## DATA RECORDS:
/---

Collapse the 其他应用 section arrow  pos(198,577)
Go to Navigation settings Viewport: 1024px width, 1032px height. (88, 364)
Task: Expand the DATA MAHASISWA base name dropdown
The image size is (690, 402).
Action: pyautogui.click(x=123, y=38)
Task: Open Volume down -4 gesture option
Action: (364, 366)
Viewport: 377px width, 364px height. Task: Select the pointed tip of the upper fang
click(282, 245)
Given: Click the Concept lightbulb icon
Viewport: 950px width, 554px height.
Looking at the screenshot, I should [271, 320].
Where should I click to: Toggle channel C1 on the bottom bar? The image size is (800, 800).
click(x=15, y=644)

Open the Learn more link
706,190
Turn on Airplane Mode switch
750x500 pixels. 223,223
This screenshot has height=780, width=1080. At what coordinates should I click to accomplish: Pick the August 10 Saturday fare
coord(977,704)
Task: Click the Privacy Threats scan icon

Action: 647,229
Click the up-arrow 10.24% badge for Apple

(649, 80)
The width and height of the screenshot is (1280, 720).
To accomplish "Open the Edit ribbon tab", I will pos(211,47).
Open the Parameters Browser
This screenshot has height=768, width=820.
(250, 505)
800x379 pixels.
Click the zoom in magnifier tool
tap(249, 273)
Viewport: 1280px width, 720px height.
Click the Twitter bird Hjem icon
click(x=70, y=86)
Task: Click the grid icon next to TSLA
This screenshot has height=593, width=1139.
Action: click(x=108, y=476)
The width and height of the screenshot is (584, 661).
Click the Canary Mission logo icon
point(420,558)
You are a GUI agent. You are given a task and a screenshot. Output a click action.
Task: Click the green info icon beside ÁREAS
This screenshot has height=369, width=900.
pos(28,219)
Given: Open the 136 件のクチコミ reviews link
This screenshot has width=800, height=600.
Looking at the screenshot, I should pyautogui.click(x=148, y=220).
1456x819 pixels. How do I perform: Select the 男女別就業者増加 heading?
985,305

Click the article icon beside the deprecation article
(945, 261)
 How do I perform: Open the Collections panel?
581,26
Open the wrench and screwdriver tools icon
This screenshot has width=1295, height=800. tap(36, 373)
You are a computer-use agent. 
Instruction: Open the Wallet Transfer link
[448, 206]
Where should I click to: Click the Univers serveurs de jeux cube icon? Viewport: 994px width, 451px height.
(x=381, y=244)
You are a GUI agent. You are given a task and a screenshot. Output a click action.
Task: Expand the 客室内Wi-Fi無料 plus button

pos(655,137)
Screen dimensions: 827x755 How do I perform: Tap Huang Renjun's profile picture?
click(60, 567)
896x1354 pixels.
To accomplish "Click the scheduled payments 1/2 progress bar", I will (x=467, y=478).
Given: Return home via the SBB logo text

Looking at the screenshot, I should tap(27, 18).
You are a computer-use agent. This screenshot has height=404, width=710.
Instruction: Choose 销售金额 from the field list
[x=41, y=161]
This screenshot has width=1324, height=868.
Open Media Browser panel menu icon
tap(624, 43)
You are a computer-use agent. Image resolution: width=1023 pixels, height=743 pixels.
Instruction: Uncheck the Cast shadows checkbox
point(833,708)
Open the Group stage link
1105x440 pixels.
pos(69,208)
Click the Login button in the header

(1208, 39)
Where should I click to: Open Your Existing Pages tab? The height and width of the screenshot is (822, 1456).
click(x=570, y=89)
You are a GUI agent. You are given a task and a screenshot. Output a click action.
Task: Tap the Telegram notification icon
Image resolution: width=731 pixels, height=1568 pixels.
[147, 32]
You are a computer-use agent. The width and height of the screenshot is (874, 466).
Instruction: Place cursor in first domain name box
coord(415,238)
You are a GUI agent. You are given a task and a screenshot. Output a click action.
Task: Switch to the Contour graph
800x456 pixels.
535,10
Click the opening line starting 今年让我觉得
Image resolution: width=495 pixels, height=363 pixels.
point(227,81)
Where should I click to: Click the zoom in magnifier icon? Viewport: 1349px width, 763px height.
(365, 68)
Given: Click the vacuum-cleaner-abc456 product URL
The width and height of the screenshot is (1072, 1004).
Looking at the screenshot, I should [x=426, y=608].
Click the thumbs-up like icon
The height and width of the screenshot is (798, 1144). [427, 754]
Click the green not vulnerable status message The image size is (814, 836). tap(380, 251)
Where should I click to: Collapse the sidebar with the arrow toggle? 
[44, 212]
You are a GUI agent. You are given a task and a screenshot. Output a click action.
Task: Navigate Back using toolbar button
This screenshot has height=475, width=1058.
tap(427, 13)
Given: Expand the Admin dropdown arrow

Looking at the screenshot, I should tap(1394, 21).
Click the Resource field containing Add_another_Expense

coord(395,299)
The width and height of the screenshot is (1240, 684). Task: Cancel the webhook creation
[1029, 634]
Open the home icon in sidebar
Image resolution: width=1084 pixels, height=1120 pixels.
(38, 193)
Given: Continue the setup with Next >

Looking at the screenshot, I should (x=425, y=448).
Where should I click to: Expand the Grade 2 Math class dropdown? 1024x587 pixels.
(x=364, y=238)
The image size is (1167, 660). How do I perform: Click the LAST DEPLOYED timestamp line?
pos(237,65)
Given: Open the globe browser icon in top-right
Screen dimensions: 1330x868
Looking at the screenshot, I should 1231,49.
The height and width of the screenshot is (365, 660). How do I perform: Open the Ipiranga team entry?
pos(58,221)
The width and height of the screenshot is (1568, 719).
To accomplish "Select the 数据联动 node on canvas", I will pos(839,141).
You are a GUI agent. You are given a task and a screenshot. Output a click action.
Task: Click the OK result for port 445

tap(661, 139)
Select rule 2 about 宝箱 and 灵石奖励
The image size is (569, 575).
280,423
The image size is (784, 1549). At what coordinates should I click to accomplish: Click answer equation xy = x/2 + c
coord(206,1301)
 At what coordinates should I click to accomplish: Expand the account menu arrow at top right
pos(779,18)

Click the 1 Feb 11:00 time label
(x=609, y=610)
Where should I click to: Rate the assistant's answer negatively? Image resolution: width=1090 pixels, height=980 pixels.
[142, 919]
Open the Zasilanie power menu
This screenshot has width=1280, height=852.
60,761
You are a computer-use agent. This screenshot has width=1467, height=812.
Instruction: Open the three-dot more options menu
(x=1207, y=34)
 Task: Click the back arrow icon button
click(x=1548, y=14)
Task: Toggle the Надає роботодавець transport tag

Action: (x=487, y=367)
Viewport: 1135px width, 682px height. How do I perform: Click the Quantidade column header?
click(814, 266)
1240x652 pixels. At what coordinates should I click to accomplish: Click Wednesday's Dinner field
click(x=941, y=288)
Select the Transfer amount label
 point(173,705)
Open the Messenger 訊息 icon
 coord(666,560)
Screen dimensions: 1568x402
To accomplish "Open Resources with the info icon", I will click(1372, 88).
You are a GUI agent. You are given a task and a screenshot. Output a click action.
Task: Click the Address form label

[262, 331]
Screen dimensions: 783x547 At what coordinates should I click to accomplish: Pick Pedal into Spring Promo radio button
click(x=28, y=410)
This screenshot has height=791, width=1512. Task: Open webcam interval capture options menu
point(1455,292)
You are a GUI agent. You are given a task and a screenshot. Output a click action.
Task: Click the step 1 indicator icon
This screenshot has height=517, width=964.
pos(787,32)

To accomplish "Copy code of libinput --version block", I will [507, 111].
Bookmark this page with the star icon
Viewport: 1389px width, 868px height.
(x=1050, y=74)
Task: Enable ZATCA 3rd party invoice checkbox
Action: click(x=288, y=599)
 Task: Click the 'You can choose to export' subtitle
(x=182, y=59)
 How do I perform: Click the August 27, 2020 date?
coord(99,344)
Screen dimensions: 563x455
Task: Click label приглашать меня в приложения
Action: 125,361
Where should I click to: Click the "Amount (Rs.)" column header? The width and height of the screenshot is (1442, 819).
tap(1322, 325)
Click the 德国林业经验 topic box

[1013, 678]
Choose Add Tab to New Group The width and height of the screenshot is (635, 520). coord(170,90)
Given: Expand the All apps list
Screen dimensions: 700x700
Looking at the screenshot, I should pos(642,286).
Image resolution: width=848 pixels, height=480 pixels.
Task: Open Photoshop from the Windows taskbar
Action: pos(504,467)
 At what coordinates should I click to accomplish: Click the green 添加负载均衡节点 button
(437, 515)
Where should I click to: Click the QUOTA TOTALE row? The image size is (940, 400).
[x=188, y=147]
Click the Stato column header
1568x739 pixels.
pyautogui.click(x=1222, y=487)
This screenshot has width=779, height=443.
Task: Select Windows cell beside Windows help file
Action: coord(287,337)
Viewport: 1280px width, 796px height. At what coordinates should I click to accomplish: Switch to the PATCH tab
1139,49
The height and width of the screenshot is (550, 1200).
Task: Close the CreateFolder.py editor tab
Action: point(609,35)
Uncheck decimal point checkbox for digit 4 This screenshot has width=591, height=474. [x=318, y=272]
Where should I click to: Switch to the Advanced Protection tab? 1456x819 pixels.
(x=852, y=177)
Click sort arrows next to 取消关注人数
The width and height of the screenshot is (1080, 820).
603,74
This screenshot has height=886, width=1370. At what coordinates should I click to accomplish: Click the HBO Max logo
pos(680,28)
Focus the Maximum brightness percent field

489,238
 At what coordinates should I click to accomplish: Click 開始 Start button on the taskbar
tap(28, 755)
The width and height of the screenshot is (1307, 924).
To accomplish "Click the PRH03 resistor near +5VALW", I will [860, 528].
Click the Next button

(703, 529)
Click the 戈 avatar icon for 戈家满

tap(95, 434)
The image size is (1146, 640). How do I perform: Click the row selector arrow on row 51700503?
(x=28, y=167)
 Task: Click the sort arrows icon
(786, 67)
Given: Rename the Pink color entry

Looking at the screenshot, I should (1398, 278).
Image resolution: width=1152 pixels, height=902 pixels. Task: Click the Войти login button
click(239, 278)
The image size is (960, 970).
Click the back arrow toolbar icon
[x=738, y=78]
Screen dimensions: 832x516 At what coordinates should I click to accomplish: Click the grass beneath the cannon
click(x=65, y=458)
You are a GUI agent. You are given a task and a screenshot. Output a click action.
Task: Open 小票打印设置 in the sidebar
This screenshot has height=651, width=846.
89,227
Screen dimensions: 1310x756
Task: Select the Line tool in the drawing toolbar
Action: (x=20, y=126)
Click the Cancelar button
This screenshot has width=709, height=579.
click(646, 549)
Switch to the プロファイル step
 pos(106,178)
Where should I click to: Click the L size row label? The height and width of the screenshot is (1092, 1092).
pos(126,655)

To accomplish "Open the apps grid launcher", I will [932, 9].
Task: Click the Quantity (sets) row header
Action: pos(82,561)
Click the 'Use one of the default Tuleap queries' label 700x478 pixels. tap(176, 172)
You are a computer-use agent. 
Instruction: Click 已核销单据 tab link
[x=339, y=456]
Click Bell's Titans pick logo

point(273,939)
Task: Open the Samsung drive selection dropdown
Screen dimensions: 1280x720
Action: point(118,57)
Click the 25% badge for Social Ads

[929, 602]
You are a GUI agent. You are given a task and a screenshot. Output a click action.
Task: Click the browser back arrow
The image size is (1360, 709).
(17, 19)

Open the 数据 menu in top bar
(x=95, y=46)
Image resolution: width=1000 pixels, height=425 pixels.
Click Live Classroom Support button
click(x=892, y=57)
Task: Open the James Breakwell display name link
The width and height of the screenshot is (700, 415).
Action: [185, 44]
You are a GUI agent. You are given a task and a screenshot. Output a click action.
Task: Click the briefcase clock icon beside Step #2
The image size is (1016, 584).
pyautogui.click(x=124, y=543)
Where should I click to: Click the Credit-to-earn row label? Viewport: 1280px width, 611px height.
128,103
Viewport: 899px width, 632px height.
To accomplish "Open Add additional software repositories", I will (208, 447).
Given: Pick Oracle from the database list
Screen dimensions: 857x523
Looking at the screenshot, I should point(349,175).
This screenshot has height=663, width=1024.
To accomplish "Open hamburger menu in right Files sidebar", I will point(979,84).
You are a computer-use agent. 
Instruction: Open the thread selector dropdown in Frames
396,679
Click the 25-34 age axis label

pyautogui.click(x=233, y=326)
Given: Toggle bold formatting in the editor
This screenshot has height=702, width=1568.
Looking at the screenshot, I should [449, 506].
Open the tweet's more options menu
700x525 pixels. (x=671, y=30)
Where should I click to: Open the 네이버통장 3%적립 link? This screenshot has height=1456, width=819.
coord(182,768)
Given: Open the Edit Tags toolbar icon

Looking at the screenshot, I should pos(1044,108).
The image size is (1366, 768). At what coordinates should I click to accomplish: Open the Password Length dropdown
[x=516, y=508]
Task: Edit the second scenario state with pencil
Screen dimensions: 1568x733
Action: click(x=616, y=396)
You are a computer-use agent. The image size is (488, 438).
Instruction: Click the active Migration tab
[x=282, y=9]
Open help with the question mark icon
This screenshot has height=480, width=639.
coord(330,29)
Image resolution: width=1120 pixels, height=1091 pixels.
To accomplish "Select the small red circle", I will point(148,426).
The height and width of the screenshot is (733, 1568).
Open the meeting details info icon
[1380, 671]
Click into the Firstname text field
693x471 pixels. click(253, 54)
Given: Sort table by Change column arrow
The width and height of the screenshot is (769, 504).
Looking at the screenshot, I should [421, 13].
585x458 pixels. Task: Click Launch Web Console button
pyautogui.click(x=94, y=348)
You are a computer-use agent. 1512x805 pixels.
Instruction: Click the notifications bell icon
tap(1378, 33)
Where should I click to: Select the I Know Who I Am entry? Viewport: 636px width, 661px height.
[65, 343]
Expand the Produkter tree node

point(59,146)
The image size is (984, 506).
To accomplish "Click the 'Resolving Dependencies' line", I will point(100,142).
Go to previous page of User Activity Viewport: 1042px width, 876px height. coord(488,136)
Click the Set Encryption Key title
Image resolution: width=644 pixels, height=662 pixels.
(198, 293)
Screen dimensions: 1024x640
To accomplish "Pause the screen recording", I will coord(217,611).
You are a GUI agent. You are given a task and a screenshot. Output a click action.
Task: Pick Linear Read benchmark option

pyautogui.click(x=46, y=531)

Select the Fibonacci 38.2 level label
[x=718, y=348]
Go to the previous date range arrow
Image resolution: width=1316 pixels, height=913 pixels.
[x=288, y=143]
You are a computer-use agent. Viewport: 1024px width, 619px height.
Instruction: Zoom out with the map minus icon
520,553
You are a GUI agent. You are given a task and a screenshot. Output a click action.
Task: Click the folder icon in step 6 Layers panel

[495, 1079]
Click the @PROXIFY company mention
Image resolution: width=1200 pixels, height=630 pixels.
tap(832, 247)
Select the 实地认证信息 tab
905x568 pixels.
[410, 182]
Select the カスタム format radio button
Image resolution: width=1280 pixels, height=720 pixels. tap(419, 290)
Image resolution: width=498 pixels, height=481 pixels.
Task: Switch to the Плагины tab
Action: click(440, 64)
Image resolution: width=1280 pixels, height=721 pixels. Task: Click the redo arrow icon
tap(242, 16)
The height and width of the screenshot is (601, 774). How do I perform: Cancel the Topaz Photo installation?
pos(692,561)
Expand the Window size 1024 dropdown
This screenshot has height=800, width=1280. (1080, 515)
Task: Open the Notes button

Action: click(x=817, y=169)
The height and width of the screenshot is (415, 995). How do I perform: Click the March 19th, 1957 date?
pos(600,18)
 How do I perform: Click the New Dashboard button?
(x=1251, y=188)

\---

## EXERCISE DETAILS:
Among the lines above, find the one with "896x1354 pixels." and the one with "You are a computer-use agent. The width". Quote both and everything between them, exactly.

## PROBLEM SOLUTION:
896x1354 pixels.
To accomplish "Click the scheduled payments 1/2 progress bar", I will (x=467, y=478).
Given: Return home via the SBB logo text

Looking at the screenshot, I should tap(27, 18).
You are a computer-use agent. This screenshot has height=404, width=710.
Instruction: Choose 销售金额 from the field list
[x=41, y=161]
This screenshot has width=1324, height=868.
Open Media Browser panel menu icon
tap(624, 43)
You are a computer-use agent. Image resolution: width=1023 pixels, height=743 pixels.
Instruction: Uncheck the Cast shadows checkbox
point(833,708)
Open the Group stage link
1105x440 pixels.
pos(69,208)
Click the Login button in the header

(1208, 39)
Where should I click to: Open Your Existing Pages tab? The height and width of the screenshot is (822, 1456).
click(x=570, y=89)
You are a GUI agent. You are given a task and a screenshot. Output a click action.
Task: Tap the Telegram notification icon
Image resolution: width=731 pixels, height=1568 pixels.
[147, 32]
You are a computer-use agent. The width and height of the screenshot is (874, 466).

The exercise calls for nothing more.